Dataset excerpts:
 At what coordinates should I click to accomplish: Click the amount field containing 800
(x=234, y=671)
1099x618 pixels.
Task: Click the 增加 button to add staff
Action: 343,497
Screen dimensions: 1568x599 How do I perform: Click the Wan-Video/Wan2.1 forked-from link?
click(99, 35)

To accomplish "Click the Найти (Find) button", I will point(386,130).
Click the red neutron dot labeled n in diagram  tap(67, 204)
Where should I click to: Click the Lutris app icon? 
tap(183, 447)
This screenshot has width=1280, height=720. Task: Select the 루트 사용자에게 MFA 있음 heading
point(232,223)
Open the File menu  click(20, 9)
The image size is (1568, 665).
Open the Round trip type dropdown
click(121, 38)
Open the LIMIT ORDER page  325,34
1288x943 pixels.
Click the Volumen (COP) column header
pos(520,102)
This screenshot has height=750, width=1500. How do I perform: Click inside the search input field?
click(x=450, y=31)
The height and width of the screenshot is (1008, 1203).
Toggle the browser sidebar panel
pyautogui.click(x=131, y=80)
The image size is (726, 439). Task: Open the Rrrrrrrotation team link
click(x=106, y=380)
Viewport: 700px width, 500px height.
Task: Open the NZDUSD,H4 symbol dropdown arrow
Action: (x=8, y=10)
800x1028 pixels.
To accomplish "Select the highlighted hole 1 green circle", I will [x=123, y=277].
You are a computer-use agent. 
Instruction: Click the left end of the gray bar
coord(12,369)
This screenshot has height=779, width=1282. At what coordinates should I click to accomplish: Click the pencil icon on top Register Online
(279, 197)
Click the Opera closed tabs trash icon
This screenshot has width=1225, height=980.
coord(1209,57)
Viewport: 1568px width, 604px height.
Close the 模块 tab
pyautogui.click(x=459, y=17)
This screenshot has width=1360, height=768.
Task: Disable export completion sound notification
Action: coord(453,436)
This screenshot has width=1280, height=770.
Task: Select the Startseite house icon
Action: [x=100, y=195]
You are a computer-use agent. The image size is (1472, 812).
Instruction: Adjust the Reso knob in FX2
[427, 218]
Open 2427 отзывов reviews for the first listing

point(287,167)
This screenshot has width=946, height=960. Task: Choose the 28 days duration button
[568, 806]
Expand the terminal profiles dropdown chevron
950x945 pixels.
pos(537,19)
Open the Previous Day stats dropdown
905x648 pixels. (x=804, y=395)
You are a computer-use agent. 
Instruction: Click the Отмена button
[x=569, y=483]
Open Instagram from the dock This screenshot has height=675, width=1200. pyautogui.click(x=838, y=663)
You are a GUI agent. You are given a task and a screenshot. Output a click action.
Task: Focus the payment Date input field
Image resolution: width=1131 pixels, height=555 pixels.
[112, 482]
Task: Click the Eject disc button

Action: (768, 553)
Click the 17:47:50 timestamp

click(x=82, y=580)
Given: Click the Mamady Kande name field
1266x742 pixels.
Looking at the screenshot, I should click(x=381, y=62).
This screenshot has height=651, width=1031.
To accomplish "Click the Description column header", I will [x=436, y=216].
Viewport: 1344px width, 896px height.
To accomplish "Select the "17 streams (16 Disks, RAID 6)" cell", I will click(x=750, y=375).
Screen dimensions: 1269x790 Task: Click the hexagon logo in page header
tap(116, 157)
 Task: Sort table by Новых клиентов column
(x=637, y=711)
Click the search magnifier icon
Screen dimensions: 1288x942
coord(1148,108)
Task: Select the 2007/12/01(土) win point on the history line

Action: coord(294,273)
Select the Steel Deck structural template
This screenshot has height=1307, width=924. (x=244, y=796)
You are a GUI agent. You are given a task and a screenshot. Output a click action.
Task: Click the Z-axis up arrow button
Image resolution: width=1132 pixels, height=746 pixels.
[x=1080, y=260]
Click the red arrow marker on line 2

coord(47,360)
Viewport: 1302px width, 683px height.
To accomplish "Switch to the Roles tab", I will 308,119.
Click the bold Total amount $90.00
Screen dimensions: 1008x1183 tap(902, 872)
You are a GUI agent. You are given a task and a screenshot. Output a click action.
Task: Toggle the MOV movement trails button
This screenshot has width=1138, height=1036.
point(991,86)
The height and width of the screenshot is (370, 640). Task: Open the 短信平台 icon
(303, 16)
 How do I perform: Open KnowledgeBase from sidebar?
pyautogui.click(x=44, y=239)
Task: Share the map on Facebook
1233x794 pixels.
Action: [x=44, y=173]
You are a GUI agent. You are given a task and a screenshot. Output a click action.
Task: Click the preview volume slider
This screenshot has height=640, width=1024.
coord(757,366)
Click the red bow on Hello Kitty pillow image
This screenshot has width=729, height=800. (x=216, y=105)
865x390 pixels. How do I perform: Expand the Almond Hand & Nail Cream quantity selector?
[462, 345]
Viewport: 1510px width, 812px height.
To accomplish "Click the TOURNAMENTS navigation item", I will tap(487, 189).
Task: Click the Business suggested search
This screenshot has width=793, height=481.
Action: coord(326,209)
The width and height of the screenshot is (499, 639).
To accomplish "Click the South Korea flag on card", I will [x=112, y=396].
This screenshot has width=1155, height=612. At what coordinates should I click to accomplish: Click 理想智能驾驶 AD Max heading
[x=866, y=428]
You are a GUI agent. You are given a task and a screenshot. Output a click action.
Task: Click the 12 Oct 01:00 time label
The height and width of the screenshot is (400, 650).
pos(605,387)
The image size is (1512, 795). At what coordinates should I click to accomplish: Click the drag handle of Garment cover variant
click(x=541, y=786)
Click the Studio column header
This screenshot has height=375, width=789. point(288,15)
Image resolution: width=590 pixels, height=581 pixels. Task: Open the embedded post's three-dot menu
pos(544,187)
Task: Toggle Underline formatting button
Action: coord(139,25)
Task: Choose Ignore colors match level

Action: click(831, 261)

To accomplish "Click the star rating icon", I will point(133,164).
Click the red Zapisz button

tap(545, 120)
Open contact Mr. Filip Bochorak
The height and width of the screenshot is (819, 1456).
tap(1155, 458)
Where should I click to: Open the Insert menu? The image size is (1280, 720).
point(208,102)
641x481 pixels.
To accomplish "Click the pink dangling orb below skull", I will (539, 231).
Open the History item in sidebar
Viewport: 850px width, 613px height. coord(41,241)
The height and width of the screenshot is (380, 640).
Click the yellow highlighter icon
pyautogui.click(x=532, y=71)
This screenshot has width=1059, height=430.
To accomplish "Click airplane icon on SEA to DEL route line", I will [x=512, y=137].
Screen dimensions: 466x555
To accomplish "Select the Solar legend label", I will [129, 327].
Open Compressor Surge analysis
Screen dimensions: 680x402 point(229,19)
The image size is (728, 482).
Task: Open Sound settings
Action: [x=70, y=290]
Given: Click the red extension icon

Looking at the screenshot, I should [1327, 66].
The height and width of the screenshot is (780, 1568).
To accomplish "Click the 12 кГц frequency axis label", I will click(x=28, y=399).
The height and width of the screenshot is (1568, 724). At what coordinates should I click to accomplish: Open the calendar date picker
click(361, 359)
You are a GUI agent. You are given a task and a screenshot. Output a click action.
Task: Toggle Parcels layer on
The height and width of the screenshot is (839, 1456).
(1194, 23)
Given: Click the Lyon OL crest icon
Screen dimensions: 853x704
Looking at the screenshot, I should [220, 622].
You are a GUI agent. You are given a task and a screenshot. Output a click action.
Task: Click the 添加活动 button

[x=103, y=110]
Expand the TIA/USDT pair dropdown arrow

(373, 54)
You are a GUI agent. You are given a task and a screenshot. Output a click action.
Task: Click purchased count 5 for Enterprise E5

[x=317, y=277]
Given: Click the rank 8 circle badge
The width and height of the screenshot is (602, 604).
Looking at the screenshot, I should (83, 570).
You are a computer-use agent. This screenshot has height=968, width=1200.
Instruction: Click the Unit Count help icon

> [EXERCISE]:
Output the records above exactly as written.

> [RESPONSE AREA]:
 At what coordinates should I click to accomplish: Click the amount field containing 800
(x=234, y=671)
1099x618 pixels.
Task: Click the 增加 button to add staff
Action: 343,497
Screen dimensions: 1568x599 How do I perform: Click the Wan-Video/Wan2.1 forked-from link?
click(99, 35)

To accomplish "Click the Найти (Find) button", I will point(386,130).
Click the red neutron dot labeled n in diagram  tap(67, 204)
Where should I click to: Click the Lutris app icon? 
tap(183, 447)
This screenshot has width=1280, height=720. Task: Select the 루트 사용자에게 MFA 있음 heading
point(232,223)
Open the File menu  click(20, 9)
The image size is (1568, 665).
Open the Round trip type dropdown
click(121, 38)
Open the LIMIT ORDER page  325,34
1288x943 pixels.
Click the Volumen (COP) column header
pos(520,102)
This screenshot has height=750, width=1500. How do I perform: Click inside the search input field?
click(x=450, y=31)
The height and width of the screenshot is (1008, 1203).
Toggle the browser sidebar panel
pyautogui.click(x=131, y=80)
The image size is (726, 439). Task: Open the Rrrrrrrotation team link
click(x=106, y=380)
Viewport: 700px width, 500px height.
Task: Open the NZDUSD,H4 symbol dropdown arrow
Action: (x=8, y=10)
800x1028 pixels.
To accomplish "Select the highlighted hole 1 green circle", I will [x=123, y=277].
You are a computer-use agent. 
Instruction: Click the left end of the gray bar
coord(12,369)
This screenshot has height=779, width=1282. At what coordinates should I click to accomplish: Click the pencil icon on top Register Online
(279, 197)
Click the Opera closed tabs trash icon
This screenshot has width=1225, height=980.
coord(1209,57)
Viewport: 1568px width, 604px height.
Close the 模块 tab
pyautogui.click(x=459, y=17)
This screenshot has width=1360, height=768.
Task: Disable export completion sound notification
Action: coord(453,436)
This screenshot has width=1280, height=770.
Task: Select the Startseite house icon
Action: [x=100, y=195]
You are a computer-use agent. The image size is (1472, 812).
Instruction: Adjust the Reso knob in FX2
[427, 218]
Open 2427 отзывов reviews for the first listing

point(287,167)
This screenshot has width=946, height=960. Task: Choose the 28 days duration button
[568, 806]
Expand the terminal profiles dropdown chevron
950x945 pixels.
pos(537,19)
Open the Previous Day stats dropdown
905x648 pixels. (x=804, y=395)
You are a computer-use agent. 
Instruction: Click the Отмена button
[x=569, y=483]
Open Instagram from the dock This screenshot has height=675, width=1200. pyautogui.click(x=838, y=663)
You are a GUI agent. You are given a task and a screenshot. Output a click action.
Task: Focus the payment Date input field
Image resolution: width=1131 pixels, height=555 pixels.
[112, 482]
Task: Click the Eject disc button

Action: (768, 553)
Click the 17:47:50 timestamp

click(x=82, y=580)
Given: Click the Mamady Kande name field
1266x742 pixels.
Looking at the screenshot, I should click(x=381, y=62).
This screenshot has height=651, width=1031.
To accomplish "Click the Description column header", I will [x=436, y=216].
Viewport: 1344px width, 896px height.
To accomplish "Select the "17 streams (16 Disks, RAID 6)" cell", I will click(x=750, y=375).
Screen dimensions: 1269x790 Task: Click the hexagon logo in page header
tap(116, 157)
 Task: Sort table by Новых клиентов column
(x=637, y=711)
Click the search magnifier icon
Screen dimensions: 1288x942
coord(1148,108)
Task: Select the 2007/12/01(土) win point on the history line

Action: coord(294,273)
Select the Steel Deck structural template
This screenshot has height=1307, width=924. (x=244, y=796)
You are a GUI agent. You are given a task and a screenshot. Output a click action.
Task: Click the Z-axis up arrow button
Image resolution: width=1132 pixels, height=746 pixels.
[x=1080, y=260]
Click the red arrow marker on line 2

coord(47,360)
Viewport: 1302px width, 683px height.
To accomplish "Switch to the Roles tab", I will 308,119.
Click the bold Total amount $90.00
Screen dimensions: 1008x1183 tap(902, 872)
You are a GUI agent. You are given a task and a screenshot. Output a click action.
Task: Toggle the MOV movement trails button
This screenshot has width=1138, height=1036.
point(991,86)
The height and width of the screenshot is (370, 640). Task: Open the 短信平台 icon
(303, 16)
 How do I perform: Open KnowledgeBase from sidebar?
pyautogui.click(x=44, y=239)
Task: Share the map on Facebook
1233x794 pixels.
Action: [x=44, y=173]
You are a GUI agent. You are given a task and a screenshot. Output a click action.
Task: Click the preview volume slider
This screenshot has height=640, width=1024.
coord(757,366)
Click the red bow on Hello Kitty pillow image
This screenshot has width=729, height=800. (x=216, y=105)
865x390 pixels. How do I perform: Expand the Almond Hand & Nail Cream quantity selector?
[462, 345]
Viewport: 1510px width, 812px height.
To accomplish "Click the TOURNAMENTS navigation item", I will tap(487, 189).
Task: Click the Business suggested search
This screenshot has width=793, height=481.
Action: coord(326,209)
The width and height of the screenshot is (499, 639).
To accomplish "Click the South Korea flag on card", I will [x=112, y=396].
This screenshot has width=1155, height=612. At what coordinates should I click to accomplish: Click 理想智能驾驶 AD Max heading
[x=866, y=428]
You are a GUI agent. You are given a task and a screenshot. Output a click action.
Task: Click the 12 Oct 01:00 time label
The height and width of the screenshot is (400, 650).
pos(605,387)
The image size is (1512, 795). At what coordinates should I click to accomplish: Click the drag handle of Garment cover variant
click(x=541, y=786)
Click the Studio column header
This screenshot has height=375, width=789. point(288,15)
Image resolution: width=590 pixels, height=581 pixels. Task: Open the embedded post's three-dot menu
pos(544,187)
Task: Toggle Underline formatting button
Action: coord(139,25)
Task: Choose Ignore colors match level

Action: click(831, 261)

To accomplish "Click the star rating icon", I will point(133,164).
Click the red Zapisz button

tap(545, 120)
Open contact Mr. Filip Bochorak
The height and width of the screenshot is (819, 1456).
tap(1155, 458)
Where should I click to: Open the Insert menu? The image size is (1280, 720).
point(208,102)
641x481 pixels.
To accomplish "Click the pink dangling orb below skull", I will (539, 231).
Open the History item in sidebar
Viewport: 850px width, 613px height. coord(41,241)
The height and width of the screenshot is (380, 640).
Click the yellow highlighter icon
pyautogui.click(x=532, y=71)
This screenshot has width=1059, height=430.
To accomplish "Click airplane icon on SEA to DEL route line", I will [x=512, y=137].
Screen dimensions: 466x555
To accomplish "Select the Solar legend label", I will [129, 327].
Open Compressor Surge analysis
Screen dimensions: 680x402 point(229,19)
The image size is (728, 482).
Task: Open Sound settings
Action: [x=70, y=290]
Given: Click the red extension icon

Looking at the screenshot, I should [1327, 66].
The height and width of the screenshot is (780, 1568).
To accomplish "Click the 12 кГц frequency axis label", I will click(x=28, y=399).
The height and width of the screenshot is (1568, 724). At what coordinates should I click to accomplish: Open the calendar date picker
click(361, 359)
You are a GUI agent. You are given a task and a screenshot. Output a click action.
Task: Toggle Parcels layer on
The height and width of the screenshot is (839, 1456).
(1194, 23)
Given: Click the Lyon OL crest icon
Screen dimensions: 853x704
Looking at the screenshot, I should [220, 622].
You are a GUI agent. You are given a task and a screenshot. Output a click action.
Task: Click the 添加活动 button

[x=103, y=110]
Expand the TIA/USDT pair dropdown arrow

(373, 54)
You are a GUI agent. You are given a task and a screenshot. Output a click action.
Task: Click purchased count 5 for Enterprise E5

[x=317, y=277]
Given: Click the rank 8 circle badge
The width and height of the screenshot is (602, 604).
Looking at the screenshot, I should (83, 570).
You are a computer-use agent. This screenshot has height=968, width=1200.
Instruction: Click the Unit Count help icon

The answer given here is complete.